* [Task goal] Repeat the material below line for line, with no changes.

* [Records]
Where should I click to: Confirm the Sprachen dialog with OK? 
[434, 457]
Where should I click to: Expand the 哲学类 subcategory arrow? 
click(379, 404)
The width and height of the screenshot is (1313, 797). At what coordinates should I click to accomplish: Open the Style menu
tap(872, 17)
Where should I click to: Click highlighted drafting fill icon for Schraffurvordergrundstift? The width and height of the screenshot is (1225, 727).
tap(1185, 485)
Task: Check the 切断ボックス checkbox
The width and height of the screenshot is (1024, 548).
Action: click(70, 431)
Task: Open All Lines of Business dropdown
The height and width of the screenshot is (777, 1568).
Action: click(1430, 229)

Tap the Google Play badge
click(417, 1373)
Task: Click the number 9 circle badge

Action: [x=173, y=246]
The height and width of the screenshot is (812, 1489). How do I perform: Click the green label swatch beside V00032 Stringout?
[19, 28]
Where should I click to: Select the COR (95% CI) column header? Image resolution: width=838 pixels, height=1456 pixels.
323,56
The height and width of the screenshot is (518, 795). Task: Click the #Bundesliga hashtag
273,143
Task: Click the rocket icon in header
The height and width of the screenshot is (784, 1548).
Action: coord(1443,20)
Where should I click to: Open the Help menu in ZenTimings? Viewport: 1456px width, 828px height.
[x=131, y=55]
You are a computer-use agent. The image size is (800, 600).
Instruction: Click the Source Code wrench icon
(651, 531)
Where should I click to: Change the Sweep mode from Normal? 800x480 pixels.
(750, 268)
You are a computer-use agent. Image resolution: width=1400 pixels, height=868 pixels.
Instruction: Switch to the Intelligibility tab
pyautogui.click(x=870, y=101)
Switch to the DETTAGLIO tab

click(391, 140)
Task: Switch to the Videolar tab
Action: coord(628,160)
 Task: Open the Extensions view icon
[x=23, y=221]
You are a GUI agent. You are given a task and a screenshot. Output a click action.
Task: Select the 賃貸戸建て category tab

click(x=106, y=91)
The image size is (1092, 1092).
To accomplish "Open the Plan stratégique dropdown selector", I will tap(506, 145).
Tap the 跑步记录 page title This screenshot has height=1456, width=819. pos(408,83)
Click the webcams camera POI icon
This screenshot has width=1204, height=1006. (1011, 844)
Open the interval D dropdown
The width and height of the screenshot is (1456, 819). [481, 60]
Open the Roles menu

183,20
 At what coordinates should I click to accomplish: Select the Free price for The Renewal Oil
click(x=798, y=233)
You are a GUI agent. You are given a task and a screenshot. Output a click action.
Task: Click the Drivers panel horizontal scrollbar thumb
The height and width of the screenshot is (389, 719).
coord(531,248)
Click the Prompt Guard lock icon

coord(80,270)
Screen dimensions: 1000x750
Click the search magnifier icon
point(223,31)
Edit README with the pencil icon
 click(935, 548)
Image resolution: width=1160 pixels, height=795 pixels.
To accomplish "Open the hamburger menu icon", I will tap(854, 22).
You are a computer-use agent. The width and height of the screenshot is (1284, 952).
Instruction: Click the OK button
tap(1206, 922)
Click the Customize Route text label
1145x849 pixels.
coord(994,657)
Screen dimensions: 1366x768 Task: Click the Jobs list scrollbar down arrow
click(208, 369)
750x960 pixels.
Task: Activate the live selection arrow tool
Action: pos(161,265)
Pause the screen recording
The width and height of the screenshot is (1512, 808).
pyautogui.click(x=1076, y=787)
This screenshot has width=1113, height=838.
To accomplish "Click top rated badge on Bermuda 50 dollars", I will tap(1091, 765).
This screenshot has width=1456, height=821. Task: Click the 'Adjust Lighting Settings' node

* [Answer to the exercise]
Where should I click to: Confirm the Sprachen dialog with OK? 
[434, 457]
Where should I click to: Expand the 哲学类 subcategory arrow? 
click(379, 404)
The width and height of the screenshot is (1313, 797). At what coordinates should I click to accomplish: Open the Style menu
tap(872, 17)
Where should I click to: Click highlighted drafting fill icon for Schraffurvordergrundstift? The width and height of the screenshot is (1225, 727).
tap(1185, 485)
Task: Check the 切断ボックス checkbox
The width and height of the screenshot is (1024, 548).
Action: click(70, 431)
Task: Open All Lines of Business dropdown
The height and width of the screenshot is (777, 1568).
Action: click(1430, 229)

Tap the Google Play badge
click(417, 1373)
Task: Click the number 9 circle badge

Action: [x=173, y=246]
The height and width of the screenshot is (812, 1489). How do I perform: Click the green label swatch beside V00032 Stringout?
[19, 28]
Where should I click to: Select the COR (95% CI) column header? Image resolution: width=838 pixels, height=1456 pixels.
323,56
The height and width of the screenshot is (518, 795). Task: Click the #Bundesliga hashtag
273,143
Task: Click the rocket icon in header
The height and width of the screenshot is (784, 1548).
Action: coord(1443,20)
Where should I click to: Open the Help menu in ZenTimings? Viewport: 1456px width, 828px height.
[x=131, y=55]
You are a computer-use agent. The image size is (800, 600).
Instruction: Click the Source Code wrench icon
(651, 531)
Where should I click to: Change the Sweep mode from Normal? 800x480 pixels.
(750, 268)
You are a computer-use agent. Image resolution: width=1400 pixels, height=868 pixels.
Instruction: Switch to the Intelligibility tab
pyautogui.click(x=870, y=101)
Switch to the DETTAGLIO tab

click(391, 140)
Task: Switch to the Videolar tab
Action: coord(628,160)
 Task: Open the Extensions view icon
[x=23, y=221]
You are a GUI agent. You are given a task and a screenshot. Output a click action.
Task: Select the 賃貸戸建て category tab

click(x=106, y=91)
The image size is (1092, 1092).
To accomplish "Open the Plan stratégique dropdown selector", I will tap(506, 145).
Tap the 跑步记录 page title This screenshot has height=1456, width=819. pos(408,83)
Click the webcams camera POI icon
This screenshot has width=1204, height=1006. (1011, 844)
Open the interval D dropdown
The width and height of the screenshot is (1456, 819). [481, 60]
Open the Roles menu

183,20
 At what coordinates should I click to accomplish: Select the Free price for The Renewal Oil
click(x=798, y=233)
You are a GUI agent. You are given a task and a screenshot. Output a click action.
Task: Click the Drivers panel horizontal scrollbar thumb
The height and width of the screenshot is (389, 719).
coord(531,248)
Click the Prompt Guard lock icon

coord(80,270)
Screen dimensions: 1000x750
Click the search magnifier icon
point(223,31)
Edit README with the pencil icon
 click(935, 548)
Image resolution: width=1160 pixels, height=795 pixels.
To accomplish "Open the hamburger menu icon", I will tap(854, 22).
You are a computer-use agent. The width and height of the screenshot is (1284, 952).
Instruction: Click the OK button
tap(1206, 922)
Click the Customize Route text label
1145x849 pixels.
coord(994,657)
Screen dimensions: 1366x768 Task: Click the Jobs list scrollbar down arrow
click(208, 369)
750x960 pixels.
Task: Activate the live selection arrow tool
Action: pos(161,265)
Pause the screen recording
The width and height of the screenshot is (1512, 808).
pyautogui.click(x=1076, y=787)
This screenshot has width=1113, height=838.
To accomplish "Click top rated badge on Bermuda 50 dollars", I will tap(1091, 765).
This screenshot has width=1456, height=821. Task: Click the 'Adjust Lighting Settings' node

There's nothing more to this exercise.